Segment Start: RECORDS TO PROCESS

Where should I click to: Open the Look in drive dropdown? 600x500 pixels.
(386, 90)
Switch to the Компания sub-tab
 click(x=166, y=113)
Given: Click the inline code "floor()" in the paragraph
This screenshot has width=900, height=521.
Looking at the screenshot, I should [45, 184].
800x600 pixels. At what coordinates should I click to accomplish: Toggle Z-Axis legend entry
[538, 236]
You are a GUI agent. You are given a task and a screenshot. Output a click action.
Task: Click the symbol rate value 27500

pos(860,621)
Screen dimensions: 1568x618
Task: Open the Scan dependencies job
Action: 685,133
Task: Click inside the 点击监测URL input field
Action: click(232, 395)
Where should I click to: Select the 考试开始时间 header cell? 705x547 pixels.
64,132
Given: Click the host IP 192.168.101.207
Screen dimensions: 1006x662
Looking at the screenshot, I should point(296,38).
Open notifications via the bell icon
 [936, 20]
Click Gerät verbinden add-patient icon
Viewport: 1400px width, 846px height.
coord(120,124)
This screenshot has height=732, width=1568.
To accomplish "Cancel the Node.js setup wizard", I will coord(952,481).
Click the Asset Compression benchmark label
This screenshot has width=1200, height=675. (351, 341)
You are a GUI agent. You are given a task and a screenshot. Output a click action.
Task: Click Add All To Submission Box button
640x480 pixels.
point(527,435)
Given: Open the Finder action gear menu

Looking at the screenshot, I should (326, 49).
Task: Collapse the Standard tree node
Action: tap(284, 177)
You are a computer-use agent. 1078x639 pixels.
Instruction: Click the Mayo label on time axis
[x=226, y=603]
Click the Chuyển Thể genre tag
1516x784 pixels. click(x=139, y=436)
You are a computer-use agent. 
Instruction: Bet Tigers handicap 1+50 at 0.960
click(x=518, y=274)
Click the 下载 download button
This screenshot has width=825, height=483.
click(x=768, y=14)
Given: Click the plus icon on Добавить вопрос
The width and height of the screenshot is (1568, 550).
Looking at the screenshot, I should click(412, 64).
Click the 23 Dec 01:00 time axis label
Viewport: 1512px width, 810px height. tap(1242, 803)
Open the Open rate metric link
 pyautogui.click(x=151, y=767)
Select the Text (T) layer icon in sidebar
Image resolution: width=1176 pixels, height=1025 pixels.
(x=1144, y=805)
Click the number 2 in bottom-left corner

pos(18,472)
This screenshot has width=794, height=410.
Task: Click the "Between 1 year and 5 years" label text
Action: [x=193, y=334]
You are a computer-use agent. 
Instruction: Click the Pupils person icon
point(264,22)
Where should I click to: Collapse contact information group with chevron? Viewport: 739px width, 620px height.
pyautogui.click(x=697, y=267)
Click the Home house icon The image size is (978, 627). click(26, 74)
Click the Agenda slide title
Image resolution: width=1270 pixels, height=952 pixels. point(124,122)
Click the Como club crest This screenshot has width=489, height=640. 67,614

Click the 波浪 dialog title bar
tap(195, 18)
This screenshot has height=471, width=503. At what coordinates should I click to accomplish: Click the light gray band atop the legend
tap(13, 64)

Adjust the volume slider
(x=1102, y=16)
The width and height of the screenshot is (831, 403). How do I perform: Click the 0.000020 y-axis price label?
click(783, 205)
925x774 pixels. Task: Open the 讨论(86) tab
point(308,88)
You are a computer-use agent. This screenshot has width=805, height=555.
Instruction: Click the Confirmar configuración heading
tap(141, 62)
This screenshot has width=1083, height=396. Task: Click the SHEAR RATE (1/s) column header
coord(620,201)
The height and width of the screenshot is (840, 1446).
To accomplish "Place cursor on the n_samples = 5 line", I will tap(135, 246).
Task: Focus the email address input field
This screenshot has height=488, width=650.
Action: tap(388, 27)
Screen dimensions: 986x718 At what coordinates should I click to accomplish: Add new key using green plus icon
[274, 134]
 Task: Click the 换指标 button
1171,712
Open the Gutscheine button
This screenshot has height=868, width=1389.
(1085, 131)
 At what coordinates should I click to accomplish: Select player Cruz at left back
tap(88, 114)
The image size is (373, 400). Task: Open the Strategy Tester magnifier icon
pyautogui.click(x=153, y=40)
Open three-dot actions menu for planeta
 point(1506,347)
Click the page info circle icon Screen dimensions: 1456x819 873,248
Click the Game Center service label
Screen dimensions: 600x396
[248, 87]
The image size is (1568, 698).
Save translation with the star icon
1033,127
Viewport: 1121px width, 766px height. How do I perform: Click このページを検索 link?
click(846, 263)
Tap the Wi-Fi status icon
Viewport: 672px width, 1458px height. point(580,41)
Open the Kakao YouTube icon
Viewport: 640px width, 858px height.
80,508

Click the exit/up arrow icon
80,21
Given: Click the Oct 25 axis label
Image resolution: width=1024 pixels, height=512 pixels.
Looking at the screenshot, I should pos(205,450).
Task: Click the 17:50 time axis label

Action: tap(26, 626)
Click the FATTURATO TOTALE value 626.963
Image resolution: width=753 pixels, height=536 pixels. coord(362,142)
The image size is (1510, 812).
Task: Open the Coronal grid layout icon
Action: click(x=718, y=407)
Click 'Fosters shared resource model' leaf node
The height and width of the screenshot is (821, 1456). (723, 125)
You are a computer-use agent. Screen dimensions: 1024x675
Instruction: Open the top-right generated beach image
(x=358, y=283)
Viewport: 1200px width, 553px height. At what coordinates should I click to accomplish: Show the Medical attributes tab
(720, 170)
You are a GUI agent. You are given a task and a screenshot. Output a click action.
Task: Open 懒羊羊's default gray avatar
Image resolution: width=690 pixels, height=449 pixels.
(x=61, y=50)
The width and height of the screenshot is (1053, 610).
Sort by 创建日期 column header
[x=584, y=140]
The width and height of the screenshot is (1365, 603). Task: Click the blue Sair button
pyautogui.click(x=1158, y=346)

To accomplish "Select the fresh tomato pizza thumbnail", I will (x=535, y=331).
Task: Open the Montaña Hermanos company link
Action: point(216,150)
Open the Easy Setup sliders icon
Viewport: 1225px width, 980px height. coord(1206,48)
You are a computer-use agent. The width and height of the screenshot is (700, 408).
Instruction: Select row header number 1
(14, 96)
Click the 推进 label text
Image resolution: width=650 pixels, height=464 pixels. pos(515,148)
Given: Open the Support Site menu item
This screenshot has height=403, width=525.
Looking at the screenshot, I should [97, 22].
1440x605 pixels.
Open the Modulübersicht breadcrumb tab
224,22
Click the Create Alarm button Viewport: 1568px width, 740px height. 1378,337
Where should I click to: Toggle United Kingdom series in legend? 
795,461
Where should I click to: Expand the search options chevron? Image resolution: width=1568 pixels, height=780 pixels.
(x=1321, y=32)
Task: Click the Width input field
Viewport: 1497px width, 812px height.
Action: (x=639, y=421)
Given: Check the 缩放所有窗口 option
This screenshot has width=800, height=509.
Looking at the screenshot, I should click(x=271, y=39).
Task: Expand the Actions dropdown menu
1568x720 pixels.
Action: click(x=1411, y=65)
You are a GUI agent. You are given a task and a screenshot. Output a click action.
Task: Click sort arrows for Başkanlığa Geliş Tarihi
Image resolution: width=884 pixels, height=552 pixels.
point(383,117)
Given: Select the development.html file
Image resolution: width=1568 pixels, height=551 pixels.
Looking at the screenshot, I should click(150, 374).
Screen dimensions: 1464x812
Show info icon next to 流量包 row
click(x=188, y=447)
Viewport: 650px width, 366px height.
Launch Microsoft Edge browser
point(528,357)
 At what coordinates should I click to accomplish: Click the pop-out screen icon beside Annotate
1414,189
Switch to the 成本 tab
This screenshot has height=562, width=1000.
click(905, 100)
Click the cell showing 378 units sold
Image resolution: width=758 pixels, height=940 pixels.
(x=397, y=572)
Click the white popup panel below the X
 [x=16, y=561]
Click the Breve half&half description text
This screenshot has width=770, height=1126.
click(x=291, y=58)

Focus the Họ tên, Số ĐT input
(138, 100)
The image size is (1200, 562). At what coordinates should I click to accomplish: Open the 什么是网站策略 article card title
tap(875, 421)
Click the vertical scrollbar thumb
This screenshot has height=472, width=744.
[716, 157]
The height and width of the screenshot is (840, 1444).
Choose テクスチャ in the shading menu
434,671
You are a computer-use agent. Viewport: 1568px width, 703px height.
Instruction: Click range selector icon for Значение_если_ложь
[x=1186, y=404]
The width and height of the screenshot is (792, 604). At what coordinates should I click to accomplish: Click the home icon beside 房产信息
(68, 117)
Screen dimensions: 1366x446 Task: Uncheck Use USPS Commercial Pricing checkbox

Segment End: RECORDS TO PROCESS

▶ **ABOUT THIS EXERCISE**
Which lines above include the word "computer"? Show each one.

▶ **ANSWER TO THIS TASK**
You are a computer-use agent. 1078x639 pixels.
You are a computer-use agent. 
You are a computer-use agent. 
You are a computer-use agent. This screenshot has width=805, height=555.
You are a computer-use agent. Screen dimensions: 1024x675
You are a computer-use agent. The width and height of the screenshot is (700, 408).
You are a computer-use agent. Viewport: 1568px width, 703px height.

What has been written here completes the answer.